### Data supplied
····················
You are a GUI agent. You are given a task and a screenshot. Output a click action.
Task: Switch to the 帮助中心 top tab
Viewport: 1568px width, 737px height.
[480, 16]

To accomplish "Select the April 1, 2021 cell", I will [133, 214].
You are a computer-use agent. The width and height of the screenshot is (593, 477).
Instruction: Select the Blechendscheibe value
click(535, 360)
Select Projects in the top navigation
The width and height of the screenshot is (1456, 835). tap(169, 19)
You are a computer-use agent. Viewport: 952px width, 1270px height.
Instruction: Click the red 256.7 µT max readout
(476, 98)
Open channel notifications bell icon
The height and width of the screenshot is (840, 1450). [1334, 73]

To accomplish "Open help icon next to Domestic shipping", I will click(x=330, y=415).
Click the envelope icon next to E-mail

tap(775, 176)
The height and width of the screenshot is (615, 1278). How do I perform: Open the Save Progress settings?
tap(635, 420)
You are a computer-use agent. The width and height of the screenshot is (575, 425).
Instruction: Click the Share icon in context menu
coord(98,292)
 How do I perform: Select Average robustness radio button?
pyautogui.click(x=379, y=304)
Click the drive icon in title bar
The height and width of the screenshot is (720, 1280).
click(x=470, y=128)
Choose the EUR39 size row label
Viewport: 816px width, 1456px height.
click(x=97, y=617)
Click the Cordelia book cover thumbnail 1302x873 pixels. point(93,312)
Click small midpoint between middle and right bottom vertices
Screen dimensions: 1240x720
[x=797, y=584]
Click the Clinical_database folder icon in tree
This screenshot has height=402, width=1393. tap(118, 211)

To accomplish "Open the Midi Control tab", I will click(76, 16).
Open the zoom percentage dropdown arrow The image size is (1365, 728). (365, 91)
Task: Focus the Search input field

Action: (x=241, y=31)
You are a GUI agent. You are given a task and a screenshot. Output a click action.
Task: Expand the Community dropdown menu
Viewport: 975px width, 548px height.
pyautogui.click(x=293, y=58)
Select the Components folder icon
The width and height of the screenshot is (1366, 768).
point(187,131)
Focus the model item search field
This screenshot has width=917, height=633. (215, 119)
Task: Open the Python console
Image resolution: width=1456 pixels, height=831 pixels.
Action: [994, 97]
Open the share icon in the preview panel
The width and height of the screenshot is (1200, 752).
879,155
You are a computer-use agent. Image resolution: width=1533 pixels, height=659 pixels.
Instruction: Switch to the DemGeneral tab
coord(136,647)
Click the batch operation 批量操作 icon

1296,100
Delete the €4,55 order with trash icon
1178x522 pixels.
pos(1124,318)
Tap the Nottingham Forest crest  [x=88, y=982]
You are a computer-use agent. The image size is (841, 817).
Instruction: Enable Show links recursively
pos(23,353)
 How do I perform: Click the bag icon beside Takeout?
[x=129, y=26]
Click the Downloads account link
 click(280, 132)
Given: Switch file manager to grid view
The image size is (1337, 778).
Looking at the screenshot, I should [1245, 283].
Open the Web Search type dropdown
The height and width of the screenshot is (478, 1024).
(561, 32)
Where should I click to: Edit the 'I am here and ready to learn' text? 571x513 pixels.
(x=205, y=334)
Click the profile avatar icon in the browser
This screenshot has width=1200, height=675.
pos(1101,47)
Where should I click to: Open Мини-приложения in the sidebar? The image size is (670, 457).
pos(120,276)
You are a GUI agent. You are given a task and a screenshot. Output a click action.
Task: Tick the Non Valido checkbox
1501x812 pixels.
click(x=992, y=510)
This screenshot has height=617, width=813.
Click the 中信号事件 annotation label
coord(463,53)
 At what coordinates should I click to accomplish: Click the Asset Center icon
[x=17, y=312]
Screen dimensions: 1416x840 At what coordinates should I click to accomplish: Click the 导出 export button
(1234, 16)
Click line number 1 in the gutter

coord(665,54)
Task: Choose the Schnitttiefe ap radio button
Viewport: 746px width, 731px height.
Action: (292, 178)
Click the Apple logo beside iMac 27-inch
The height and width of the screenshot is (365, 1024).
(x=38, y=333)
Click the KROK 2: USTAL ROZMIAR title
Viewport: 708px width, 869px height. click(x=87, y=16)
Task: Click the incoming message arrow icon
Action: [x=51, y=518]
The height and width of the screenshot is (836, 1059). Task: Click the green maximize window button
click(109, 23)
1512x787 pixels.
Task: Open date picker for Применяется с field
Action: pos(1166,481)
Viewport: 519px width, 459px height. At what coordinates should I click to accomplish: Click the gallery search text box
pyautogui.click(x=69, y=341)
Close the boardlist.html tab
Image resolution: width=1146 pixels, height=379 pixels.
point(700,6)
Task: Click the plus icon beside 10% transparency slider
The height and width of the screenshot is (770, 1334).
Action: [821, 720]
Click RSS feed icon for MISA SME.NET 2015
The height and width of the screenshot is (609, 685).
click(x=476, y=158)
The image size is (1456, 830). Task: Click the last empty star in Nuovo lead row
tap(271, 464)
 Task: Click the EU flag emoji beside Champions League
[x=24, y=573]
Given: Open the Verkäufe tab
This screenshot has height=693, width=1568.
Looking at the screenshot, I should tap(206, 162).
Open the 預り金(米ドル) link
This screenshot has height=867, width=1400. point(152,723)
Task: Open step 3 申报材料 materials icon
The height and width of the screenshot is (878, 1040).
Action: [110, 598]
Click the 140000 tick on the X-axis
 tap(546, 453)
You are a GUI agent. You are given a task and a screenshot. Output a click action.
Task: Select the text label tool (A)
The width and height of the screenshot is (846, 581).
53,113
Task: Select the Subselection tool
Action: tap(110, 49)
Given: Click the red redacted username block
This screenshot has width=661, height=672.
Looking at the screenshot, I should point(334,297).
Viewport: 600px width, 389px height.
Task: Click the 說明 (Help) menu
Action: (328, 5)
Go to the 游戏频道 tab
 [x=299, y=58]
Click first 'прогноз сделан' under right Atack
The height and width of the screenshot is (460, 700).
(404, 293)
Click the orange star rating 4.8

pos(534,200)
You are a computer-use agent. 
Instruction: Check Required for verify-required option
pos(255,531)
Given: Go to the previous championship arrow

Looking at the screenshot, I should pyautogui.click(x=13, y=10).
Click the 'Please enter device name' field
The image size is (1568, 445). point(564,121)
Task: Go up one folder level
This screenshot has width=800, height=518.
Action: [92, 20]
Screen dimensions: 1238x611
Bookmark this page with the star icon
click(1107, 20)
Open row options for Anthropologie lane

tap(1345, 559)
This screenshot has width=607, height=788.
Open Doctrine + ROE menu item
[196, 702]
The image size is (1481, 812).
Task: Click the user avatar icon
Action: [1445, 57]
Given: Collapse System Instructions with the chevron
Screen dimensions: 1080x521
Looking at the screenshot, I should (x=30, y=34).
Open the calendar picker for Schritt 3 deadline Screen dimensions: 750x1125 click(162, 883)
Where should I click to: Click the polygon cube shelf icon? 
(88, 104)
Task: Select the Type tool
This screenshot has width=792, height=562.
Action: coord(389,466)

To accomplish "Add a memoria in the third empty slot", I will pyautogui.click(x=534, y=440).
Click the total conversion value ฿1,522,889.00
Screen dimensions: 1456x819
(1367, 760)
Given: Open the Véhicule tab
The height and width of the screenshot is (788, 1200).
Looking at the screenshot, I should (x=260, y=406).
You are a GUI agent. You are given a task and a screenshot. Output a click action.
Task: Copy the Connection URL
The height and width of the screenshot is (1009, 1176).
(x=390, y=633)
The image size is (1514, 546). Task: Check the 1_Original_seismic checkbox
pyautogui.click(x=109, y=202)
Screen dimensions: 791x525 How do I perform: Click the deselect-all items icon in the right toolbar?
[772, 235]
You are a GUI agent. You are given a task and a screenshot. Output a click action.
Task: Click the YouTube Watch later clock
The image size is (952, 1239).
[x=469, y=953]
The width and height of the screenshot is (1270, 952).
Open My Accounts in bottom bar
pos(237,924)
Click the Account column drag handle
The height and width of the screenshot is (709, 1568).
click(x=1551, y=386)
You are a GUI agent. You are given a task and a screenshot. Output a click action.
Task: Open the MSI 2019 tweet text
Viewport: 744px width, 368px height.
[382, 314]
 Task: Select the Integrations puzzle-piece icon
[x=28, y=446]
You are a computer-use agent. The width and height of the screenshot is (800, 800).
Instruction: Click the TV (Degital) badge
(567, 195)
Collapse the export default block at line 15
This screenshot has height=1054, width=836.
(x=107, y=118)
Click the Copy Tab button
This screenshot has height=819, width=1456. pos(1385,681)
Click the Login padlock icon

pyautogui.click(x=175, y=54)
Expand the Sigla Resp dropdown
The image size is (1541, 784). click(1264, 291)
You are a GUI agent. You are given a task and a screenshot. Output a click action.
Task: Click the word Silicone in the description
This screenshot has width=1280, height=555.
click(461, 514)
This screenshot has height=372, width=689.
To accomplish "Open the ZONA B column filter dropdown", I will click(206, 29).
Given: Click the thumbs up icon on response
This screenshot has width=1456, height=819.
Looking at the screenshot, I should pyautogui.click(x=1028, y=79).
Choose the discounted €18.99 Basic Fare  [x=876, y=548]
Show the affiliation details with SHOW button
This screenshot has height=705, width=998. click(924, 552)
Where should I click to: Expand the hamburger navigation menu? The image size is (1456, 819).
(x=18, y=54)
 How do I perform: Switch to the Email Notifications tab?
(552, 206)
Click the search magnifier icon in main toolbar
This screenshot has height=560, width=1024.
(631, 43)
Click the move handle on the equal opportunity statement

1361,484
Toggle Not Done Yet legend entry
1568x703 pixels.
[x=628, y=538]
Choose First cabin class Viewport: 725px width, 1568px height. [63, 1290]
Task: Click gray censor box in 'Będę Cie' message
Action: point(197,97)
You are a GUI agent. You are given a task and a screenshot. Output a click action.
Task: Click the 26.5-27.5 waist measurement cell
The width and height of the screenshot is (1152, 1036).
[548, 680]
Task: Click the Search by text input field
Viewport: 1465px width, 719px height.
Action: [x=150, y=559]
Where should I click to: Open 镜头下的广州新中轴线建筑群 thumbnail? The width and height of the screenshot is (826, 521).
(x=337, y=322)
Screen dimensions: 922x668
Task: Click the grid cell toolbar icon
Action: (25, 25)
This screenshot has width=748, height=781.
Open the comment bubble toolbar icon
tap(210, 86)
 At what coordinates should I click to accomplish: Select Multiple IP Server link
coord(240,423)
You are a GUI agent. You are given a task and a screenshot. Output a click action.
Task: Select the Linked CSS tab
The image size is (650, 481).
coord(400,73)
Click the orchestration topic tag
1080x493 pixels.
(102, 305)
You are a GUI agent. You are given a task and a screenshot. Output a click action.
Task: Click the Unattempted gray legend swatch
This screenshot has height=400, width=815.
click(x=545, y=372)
····················
### Task brief
Return the stretch of items from the line that contains "Screen dimensions: 791x525" through the line that contains "[x=28, y=446]", copied line for line as they appear.

### Solution
Screen dimensions: 791x525 How do I perform: Click the deselect-all items icon in the right toolbar?
[772, 235]
You are a GUI agent. You are given a task and a screenshot. Output a click action.
Task: Click the YouTube Watch later clock
The image size is (952, 1239).
[x=469, y=953]
The width and height of the screenshot is (1270, 952).
Open My Accounts in bottom bar
pos(237,924)
Click the Account column drag handle
The height and width of the screenshot is (709, 1568).
click(x=1551, y=386)
You are a GUI agent. You are given a task and a screenshot. Output a click action.
Task: Open the MSI 2019 tweet text
Viewport: 744px width, 368px height.
[382, 314]
 Task: Select the Integrations puzzle-piece icon
[x=28, y=446]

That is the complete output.